[Extracted data entries]:

==========

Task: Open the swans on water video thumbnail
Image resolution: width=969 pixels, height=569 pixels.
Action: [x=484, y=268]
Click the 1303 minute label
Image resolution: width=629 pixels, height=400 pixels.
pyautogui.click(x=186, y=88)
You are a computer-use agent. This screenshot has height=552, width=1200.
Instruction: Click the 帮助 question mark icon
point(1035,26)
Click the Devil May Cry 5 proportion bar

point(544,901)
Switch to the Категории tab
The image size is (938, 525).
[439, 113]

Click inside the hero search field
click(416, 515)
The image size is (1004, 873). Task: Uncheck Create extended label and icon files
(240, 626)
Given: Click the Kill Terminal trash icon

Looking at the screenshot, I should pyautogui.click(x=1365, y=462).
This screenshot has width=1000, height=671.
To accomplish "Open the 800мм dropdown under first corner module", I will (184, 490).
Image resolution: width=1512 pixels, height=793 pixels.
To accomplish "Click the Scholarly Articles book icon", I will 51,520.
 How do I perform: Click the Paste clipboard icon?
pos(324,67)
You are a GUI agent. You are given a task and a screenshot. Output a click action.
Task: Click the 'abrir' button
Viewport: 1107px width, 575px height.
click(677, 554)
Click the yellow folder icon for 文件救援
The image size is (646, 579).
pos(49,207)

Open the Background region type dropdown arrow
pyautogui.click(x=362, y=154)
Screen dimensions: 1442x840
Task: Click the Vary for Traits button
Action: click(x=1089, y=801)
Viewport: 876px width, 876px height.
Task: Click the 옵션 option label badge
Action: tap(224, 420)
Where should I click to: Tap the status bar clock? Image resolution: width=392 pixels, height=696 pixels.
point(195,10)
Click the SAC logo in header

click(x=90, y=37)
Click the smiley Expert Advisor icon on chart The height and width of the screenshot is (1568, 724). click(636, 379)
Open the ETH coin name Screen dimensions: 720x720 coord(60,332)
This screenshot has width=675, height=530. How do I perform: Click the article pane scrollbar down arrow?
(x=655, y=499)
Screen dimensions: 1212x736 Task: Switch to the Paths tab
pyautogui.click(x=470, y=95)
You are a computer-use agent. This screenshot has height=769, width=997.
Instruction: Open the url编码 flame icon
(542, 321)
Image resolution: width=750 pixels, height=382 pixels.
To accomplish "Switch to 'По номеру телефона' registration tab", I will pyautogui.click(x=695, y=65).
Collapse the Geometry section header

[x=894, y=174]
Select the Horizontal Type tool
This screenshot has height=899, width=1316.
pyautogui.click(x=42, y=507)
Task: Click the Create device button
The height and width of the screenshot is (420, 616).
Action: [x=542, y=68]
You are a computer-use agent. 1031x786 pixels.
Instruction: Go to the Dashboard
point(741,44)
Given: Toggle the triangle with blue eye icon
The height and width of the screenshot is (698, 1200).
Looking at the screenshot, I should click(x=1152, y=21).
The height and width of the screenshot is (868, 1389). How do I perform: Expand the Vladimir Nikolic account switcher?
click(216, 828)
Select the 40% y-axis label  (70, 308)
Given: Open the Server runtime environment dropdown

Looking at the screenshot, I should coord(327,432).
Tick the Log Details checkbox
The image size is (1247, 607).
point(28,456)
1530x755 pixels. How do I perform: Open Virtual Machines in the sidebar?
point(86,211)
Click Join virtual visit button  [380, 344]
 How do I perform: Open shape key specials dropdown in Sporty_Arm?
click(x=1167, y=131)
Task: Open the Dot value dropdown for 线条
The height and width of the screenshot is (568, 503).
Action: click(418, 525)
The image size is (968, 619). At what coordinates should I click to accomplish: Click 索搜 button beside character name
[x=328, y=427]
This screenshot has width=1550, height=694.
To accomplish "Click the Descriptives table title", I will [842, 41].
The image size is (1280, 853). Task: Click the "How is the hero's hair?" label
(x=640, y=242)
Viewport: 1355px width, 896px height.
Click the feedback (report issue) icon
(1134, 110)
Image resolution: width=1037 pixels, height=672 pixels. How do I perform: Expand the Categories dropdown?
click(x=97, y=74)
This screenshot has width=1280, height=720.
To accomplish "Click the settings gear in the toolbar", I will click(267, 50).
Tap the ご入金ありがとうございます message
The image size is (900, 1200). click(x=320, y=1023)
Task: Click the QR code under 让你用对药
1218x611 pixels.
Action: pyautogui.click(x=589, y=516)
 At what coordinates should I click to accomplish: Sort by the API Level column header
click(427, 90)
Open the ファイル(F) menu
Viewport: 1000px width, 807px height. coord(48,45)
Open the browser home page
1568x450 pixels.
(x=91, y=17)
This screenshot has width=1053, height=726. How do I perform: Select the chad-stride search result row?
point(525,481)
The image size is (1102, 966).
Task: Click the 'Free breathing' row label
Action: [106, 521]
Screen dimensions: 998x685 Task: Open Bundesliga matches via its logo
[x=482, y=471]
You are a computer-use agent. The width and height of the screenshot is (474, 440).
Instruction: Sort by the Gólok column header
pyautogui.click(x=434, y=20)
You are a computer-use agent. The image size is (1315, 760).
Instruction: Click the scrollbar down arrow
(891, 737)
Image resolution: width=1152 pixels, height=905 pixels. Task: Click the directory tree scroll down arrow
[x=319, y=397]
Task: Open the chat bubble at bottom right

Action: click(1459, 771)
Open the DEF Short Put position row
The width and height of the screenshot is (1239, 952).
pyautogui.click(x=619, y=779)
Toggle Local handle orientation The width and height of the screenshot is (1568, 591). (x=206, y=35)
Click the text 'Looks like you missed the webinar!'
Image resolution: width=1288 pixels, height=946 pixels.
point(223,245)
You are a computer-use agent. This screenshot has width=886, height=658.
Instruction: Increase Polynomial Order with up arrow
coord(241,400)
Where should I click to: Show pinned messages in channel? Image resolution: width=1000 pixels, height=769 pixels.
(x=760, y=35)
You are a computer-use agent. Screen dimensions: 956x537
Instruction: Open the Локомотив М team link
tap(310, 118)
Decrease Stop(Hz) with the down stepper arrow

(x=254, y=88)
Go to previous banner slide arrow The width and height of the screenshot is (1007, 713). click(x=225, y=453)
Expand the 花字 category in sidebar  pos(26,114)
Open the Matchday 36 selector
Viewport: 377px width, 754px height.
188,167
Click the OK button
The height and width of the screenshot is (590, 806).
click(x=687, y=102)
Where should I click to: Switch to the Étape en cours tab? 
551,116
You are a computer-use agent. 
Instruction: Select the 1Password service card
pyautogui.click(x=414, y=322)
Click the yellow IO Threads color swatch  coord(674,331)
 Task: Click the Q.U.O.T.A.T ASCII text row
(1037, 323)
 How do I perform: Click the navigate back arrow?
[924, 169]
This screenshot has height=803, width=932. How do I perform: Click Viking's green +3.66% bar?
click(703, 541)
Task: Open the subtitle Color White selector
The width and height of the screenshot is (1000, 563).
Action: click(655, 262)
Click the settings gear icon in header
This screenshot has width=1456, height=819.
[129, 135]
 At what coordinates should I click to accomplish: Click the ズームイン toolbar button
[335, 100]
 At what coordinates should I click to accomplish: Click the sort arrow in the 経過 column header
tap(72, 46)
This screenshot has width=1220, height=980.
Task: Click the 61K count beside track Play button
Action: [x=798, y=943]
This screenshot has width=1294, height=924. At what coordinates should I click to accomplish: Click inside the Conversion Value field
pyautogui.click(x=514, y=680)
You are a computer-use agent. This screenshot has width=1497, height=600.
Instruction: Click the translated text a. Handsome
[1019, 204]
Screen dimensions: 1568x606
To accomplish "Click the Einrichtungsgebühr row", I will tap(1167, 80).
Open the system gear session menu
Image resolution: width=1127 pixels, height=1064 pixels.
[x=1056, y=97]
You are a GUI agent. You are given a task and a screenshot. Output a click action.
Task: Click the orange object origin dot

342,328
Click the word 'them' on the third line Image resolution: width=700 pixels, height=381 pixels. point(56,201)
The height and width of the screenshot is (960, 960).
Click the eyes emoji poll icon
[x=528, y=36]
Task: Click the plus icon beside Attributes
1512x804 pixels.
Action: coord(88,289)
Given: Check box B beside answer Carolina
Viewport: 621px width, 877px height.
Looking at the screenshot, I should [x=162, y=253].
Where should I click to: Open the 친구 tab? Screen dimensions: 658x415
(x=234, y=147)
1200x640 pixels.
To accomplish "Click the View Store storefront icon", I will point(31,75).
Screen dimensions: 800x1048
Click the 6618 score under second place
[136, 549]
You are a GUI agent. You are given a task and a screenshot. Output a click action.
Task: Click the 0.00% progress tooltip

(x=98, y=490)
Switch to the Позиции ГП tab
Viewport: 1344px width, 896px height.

==========

Rewrite the items from the start through the line containing "click(677, 554)", inclusive, swapping "hero search field" for "main search field" and leaving everything else unchanged.

[RESPONSE TO THE EXERCISE]:
Task: Open the swans on water video thumbnail
Image resolution: width=969 pixels, height=569 pixels.
Action: [x=484, y=268]
Click the 1303 minute label
Image resolution: width=629 pixels, height=400 pixels.
pyautogui.click(x=186, y=88)
You are a computer-use agent. This screenshot has height=552, width=1200.
Instruction: Click the 帮助 question mark icon
point(1035,26)
Click the Devil May Cry 5 proportion bar

point(544,901)
Switch to the Категории tab
The image size is (938, 525).
[439, 113]

Click inside the main search field
click(416, 515)
The image size is (1004, 873). Task: Uncheck Create extended label and icon files
(240, 626)
Given: Click the Kill Terminal trash icon

Looking at the screenshot, I should pyautogui.click(x=1365, y=462).
This screenshot has width=1000, height=671.
To accomplish "Open the 800мм dropdown under first corner module", I will (184, 490).
Image resolution: width=1512 pixels, height=793 pixels.
To accomplish "Click the Scholarly Articles book icon", I will 51,520.
 How do I perform: Click the Paste clipboard icon?
pos(324,67)
You are a GUI agent. You are given a task and a screenshot. Output a click action.
Task: Click the 'abrir' button
Viewport: 1107px width, 575px height.
click(677, 554)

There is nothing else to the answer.